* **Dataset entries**
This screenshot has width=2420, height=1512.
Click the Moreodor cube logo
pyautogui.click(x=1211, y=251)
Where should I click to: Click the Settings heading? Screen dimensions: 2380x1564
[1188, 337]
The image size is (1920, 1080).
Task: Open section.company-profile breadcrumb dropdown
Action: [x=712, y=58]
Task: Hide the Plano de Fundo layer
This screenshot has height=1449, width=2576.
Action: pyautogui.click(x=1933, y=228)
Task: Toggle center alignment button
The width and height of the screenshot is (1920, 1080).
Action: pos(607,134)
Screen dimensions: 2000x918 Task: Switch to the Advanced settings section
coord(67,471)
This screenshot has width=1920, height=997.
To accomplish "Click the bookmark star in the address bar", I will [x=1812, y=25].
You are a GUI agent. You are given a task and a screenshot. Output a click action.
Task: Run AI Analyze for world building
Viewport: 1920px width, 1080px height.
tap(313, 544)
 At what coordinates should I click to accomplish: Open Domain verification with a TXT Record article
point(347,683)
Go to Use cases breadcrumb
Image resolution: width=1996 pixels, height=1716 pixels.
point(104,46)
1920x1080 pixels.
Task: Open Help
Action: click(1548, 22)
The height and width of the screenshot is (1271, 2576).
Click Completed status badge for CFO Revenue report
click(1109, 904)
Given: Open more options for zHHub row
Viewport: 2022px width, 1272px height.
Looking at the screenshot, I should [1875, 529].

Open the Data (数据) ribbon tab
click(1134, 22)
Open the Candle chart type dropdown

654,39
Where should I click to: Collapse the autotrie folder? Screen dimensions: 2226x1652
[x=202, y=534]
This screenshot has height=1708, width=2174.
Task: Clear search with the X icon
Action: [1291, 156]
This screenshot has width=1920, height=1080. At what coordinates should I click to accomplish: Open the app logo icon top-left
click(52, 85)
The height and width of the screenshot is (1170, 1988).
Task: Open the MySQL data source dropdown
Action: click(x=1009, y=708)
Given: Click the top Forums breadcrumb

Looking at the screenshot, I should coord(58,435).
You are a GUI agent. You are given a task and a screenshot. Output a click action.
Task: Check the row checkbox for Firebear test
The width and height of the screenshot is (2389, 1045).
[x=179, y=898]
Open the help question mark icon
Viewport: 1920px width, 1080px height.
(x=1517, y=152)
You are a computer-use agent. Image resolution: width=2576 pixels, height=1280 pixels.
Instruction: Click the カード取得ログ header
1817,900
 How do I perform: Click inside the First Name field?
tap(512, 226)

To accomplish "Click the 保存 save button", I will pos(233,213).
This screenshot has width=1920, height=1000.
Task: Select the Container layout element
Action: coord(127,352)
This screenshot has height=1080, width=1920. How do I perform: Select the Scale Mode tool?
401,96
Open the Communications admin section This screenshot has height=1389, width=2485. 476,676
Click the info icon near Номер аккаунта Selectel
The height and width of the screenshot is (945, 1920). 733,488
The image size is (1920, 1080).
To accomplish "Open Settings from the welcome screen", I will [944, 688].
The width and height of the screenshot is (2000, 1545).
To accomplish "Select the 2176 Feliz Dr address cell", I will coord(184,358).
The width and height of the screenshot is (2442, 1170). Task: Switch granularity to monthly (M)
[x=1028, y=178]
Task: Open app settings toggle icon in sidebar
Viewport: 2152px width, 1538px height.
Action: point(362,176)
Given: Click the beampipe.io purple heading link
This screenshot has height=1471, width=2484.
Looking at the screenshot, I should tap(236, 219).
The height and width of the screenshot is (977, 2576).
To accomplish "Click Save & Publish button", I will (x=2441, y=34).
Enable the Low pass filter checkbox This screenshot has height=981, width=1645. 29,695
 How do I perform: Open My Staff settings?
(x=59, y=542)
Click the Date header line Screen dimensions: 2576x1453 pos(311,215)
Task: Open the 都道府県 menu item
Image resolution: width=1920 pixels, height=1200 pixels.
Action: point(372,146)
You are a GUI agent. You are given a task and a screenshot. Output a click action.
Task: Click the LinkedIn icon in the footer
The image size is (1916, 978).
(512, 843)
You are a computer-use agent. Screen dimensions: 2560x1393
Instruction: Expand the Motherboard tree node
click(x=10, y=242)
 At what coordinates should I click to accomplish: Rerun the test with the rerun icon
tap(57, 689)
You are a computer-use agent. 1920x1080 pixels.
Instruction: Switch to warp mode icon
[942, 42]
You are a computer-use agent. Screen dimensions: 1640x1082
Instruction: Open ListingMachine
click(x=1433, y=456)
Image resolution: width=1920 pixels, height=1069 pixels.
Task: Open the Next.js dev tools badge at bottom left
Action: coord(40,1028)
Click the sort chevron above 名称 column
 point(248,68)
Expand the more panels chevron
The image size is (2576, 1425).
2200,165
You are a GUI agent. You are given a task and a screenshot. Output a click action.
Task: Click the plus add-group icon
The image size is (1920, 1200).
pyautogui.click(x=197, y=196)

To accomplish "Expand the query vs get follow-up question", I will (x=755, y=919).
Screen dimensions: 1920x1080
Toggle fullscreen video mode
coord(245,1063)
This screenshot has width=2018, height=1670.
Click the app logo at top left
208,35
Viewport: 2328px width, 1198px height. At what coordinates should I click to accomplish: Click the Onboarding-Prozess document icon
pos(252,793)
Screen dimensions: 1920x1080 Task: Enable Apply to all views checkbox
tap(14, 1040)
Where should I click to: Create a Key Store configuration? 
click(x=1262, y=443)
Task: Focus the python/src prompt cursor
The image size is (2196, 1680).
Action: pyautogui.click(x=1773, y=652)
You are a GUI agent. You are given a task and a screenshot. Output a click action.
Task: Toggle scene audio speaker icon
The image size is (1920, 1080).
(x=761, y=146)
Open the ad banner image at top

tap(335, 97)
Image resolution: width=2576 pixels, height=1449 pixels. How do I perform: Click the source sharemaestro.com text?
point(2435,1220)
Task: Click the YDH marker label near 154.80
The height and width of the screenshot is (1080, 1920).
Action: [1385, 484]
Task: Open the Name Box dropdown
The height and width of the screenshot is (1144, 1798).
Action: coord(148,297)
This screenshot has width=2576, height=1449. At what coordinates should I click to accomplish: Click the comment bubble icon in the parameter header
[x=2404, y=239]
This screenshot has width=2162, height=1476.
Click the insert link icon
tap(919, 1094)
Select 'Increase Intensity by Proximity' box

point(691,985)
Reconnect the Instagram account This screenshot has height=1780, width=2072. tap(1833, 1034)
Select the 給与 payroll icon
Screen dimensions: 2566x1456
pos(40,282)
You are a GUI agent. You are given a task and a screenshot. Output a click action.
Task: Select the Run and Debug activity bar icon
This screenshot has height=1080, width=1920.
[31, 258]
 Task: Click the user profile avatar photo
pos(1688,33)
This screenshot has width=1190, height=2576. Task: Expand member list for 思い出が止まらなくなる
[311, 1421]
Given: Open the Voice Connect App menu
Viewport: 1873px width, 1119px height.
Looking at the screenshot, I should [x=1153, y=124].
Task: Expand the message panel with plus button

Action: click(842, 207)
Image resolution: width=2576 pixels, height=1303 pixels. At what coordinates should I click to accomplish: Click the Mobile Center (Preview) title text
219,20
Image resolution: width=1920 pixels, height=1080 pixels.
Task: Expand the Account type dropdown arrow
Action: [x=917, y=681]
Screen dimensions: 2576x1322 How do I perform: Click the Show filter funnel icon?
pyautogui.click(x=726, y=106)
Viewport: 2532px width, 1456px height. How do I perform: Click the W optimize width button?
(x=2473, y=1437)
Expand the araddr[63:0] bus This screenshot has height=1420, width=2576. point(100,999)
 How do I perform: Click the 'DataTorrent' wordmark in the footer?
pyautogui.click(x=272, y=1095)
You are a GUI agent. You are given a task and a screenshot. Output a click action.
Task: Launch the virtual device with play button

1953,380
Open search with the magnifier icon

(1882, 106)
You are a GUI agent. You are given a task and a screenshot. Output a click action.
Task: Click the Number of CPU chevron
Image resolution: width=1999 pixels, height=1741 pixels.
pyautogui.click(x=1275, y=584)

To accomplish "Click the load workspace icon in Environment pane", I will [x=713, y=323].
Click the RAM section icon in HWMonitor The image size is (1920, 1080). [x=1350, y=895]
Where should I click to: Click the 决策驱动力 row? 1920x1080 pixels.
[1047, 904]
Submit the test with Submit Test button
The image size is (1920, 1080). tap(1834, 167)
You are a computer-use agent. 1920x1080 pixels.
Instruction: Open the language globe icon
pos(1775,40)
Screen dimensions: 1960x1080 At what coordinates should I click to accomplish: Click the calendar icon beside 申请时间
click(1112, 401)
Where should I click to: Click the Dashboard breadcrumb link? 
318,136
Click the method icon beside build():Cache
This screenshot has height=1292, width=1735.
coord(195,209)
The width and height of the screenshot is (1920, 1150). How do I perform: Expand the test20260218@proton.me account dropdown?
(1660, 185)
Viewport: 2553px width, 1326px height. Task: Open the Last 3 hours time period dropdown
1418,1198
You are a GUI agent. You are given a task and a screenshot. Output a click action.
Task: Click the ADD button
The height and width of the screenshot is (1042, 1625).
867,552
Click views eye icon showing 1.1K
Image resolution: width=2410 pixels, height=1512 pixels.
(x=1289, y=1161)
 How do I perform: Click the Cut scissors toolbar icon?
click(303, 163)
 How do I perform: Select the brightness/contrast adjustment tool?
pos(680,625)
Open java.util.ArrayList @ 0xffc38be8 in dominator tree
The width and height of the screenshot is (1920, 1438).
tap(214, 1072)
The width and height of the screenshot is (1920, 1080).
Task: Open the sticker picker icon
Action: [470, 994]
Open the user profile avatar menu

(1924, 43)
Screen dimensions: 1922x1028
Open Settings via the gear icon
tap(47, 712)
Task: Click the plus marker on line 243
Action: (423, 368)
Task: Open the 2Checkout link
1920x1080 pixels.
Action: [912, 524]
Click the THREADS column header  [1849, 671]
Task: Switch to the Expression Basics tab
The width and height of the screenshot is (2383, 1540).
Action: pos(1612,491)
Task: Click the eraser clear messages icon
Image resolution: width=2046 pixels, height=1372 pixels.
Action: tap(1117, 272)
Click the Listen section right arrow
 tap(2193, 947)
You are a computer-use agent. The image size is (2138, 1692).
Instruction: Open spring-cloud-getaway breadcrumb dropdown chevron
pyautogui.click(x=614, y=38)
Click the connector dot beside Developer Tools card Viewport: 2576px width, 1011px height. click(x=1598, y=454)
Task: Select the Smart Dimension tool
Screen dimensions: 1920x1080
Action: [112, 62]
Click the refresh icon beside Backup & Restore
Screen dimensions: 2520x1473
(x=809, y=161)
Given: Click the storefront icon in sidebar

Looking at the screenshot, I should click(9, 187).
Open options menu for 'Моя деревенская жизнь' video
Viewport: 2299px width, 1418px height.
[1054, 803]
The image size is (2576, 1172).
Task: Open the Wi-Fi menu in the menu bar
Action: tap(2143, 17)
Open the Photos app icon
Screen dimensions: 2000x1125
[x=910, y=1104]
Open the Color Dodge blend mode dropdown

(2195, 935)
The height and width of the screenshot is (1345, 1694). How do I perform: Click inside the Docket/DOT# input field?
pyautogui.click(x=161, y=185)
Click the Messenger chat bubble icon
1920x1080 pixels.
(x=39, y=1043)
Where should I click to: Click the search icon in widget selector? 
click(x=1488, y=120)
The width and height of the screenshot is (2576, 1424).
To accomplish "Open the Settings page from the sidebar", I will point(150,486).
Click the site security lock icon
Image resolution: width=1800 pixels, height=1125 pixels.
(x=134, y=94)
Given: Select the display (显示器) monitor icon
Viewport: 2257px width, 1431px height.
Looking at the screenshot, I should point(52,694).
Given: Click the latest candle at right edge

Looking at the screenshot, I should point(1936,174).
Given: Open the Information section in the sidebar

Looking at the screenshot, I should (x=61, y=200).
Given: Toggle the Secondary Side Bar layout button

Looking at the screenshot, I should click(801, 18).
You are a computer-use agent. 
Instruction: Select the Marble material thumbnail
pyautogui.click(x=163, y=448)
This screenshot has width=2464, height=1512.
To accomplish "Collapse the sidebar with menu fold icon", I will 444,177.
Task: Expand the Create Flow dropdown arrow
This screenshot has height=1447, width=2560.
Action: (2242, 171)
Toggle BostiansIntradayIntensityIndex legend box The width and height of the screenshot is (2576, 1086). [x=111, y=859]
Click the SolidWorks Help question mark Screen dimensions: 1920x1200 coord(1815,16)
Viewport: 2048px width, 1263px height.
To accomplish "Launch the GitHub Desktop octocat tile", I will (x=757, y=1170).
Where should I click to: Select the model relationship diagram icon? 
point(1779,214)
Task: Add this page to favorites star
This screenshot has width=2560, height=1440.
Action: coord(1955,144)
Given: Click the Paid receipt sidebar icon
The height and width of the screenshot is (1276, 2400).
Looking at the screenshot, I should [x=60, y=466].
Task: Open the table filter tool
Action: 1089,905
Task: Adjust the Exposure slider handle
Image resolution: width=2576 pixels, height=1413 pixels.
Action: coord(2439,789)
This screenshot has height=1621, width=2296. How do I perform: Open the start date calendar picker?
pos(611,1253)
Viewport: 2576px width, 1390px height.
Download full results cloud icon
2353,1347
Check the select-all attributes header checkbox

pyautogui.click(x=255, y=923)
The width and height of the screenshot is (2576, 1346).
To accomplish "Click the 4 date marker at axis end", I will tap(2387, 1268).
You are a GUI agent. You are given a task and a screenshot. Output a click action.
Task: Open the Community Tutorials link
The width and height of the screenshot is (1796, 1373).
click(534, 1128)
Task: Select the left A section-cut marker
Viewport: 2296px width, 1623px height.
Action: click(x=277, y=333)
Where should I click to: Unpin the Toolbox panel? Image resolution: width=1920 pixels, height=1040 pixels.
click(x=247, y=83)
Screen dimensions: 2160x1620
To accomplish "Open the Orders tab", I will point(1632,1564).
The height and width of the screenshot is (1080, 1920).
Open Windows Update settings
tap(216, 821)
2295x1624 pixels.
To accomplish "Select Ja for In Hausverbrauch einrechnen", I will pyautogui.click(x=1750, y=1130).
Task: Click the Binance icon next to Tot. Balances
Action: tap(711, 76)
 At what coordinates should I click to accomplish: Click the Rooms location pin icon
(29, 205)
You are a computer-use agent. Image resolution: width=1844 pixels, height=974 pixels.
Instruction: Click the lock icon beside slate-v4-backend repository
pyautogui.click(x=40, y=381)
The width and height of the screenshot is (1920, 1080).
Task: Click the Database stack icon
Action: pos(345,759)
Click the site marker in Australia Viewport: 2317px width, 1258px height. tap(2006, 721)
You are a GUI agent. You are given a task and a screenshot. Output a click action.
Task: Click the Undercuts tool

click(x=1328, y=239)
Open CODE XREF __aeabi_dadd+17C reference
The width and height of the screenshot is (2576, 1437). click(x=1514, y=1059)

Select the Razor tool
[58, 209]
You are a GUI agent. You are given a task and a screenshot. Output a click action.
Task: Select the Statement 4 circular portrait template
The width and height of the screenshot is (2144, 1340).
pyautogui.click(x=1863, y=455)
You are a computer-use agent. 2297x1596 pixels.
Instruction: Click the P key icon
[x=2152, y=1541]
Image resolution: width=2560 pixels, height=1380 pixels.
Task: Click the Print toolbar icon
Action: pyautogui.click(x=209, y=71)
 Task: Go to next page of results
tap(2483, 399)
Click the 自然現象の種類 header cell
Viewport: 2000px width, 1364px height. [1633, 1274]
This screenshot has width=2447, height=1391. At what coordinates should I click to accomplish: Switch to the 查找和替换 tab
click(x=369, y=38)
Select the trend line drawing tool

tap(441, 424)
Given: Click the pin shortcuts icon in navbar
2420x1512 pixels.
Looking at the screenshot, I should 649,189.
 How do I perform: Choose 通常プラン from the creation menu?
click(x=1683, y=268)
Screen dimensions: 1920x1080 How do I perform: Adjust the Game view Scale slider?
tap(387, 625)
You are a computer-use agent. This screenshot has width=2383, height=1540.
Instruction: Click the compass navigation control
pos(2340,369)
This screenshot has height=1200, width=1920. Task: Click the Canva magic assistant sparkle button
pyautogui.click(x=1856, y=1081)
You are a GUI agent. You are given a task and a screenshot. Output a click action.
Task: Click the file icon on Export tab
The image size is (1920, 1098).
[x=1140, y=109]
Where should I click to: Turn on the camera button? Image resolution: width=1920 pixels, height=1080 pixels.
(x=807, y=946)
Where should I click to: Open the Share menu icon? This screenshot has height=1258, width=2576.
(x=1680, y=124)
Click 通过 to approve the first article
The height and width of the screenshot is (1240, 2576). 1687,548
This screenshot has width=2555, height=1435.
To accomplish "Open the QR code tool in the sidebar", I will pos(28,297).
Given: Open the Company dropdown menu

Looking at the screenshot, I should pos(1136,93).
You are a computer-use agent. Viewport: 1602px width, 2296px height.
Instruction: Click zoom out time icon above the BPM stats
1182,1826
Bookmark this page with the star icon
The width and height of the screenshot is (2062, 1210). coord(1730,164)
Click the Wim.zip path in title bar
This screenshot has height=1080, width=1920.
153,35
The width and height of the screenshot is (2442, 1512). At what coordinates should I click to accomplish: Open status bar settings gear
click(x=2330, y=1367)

* **About this exercise**
Each line containing the word "question" needs to be copied from the data above.

* **Result of the task**
Open the help question mark icon
To accomplish "Expand the query vs get follow-up question", I will (x=755, y=919).
Click the SolidWorks Help question mark Screen dimensions: 1920x1200 coord(1815,16)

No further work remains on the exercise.